» How to complete this task: Pick up the barrel cutter description below after its last sentence and keep writing it.

» Passage for review:
——

Referring again to FIGS. 6A and 6B, each of the hammer members 25 has a central recess 29 extending from the head portion 27 to the cutting member 28. The cutting members 28 are mounted to the end of the tubular body 26 such that they are free to rotate about a central axis thereof. The cutting members 28 are also in fluid communication with the central recess 29 such that pressurised air flowing through the central recess 29 of the hammer member 25 is directed towards the cutting member 28 so as to exit the hammer member 25 via the cutting member 28. The air outlets are configured such that as the air leaves the hammer member 25 it passes against a surface of the cutting members 28, thus generating a rotational movement of the cutting member 26 and in doing so causes the cutting member 28 to rotate. Such rotational action of the cutting member 28 further functions to cut the rock/soil as the barrel rotates.

Referring to FIG. 7, the manner upon which the hammer member 25 is fitted in position within the barrel cutter is depicted. The head portion 27 of each hammer member 25 tapers inwardly to represented a truncated cone shape that substantially matches the internal space of the cover member 18. When fitted in this manner, the head portion 27 of the hammer member 25 is securely captured in position to form an airtight seal with the cover member 18. Such an arrangement ensures that pressurised air delivered to the cover member 18 from the pipe 19 is directed down the central recess 29 of the hammer member 25 to exit the hammer member 25 at the cutting member 26, thus causing the cutting member 26 to rotate.

It will be appreciate that the barrel cutter 10 will be rotated in a clockwise direction with the cutting members 28 also configured to rotate in a clockwise direction under action of the compressed air, to enhance the cutting action of the barrel cutter 10. By supplying the compressed air to the barrel cutter 10 as the barrel cutter 10 is rotated, a core sample is able to be taken from rock and/or soil in an improved manner over existing barrel cutting devices.

An alternative embodiment of a barrel cutter of the present invention is show in FIG. 15. In this embodiment the barrel cutter 100 is also configured to receive pressurised air or hydraulic oil to perform the cutting operation.

The barrel cutter 100 comprises a drum body 105 comprises has a that kelly box 102 or similar connector (not shown) for attachment to a excavating device which is capable of applying rotational motion to the drum body 105 to form the core hole, in a manner as will be described in more detail below. A swivel member 104 is mounted to the kelly box 102 and is connected to a pipe 103 that delivers pressurised air or hydraulic oil to the drum body as depicted by the arrows. The swivel member 104 enables the drum body 105 and kelly box 102 to rotate whilst maintaining the connection with the pipe 103 relatively stable such that the pipe will not be wound under rotation

The drum body 105 is configured to receive the pressurised air or hydraulic fluid and to deliver the pressurised air or hydraulic fluid to the open lower end of the drum body 105 as depicted. This is achieved through the provision of open channels 106 in the wall of the drum body 105.

——

» Data shown:
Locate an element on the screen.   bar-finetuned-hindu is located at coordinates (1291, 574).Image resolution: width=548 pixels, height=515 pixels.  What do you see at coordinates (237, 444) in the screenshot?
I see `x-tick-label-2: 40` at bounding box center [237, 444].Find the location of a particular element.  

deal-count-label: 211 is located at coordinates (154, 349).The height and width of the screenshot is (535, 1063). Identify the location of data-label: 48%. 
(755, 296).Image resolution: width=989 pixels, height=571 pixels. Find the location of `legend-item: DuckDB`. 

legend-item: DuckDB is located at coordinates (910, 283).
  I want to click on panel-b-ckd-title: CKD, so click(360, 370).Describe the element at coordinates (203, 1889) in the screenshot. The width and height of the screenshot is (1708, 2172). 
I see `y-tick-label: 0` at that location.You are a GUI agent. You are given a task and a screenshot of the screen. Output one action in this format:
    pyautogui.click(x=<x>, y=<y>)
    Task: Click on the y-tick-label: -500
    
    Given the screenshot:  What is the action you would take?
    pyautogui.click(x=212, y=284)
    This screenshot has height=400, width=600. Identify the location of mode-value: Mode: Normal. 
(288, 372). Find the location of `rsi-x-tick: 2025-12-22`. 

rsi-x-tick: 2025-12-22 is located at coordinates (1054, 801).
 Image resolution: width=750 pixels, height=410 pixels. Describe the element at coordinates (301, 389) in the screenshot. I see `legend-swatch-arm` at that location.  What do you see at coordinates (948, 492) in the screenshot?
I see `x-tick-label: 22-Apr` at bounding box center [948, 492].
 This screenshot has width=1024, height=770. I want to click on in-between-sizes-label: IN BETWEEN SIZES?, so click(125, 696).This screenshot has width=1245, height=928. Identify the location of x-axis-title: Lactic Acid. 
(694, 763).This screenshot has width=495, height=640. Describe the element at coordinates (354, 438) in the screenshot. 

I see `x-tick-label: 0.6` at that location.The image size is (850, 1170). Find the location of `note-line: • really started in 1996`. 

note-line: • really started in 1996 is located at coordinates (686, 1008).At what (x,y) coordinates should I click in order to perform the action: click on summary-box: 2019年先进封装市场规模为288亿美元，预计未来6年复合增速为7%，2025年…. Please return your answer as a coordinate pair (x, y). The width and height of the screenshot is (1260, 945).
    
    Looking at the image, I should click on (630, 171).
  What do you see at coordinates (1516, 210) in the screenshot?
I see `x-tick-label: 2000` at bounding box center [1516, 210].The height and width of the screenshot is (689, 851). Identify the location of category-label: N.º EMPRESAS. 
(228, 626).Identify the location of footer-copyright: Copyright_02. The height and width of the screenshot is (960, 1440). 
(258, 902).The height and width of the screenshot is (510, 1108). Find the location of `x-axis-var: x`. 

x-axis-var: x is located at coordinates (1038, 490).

——

» Answer for the task:
A cutting unit 110 is configured to be mounted to the open lower end of the drum body 105 to engage therewith. The cutting unit has a plurality of sets of cutting teeth 112 mounted about a lower periphery thereof, and when mounted to the drum body 105 the pressurised air or hydraulic fluid is able to enter the cutting unit and is directed in a manner that facilitates rotation of the cutting unit 110 to perform cutting of the core hole.

The manner in which the cutting unit 110 is mounted to the drum body 105 is depicted in FIG. 16. In this embodiment, the underside of the drum body 105 has shaped recesses 106 formed therein. The upper rim of the cutting unit has tabs 116 extending therefrom which are shaped to be received in the recesses 106 of the drum body 105. The tabs 116 have a head portion 116a that is able to extend into the recesses 106 and grip a ledge portion 106a thereof when the cutting unit 110 is rotated in a forward direction with respect to the drum body 105. This forward direction is opposite to the direction of cutting to ensure that the cutting unit is in continual engagement with the drum body during use.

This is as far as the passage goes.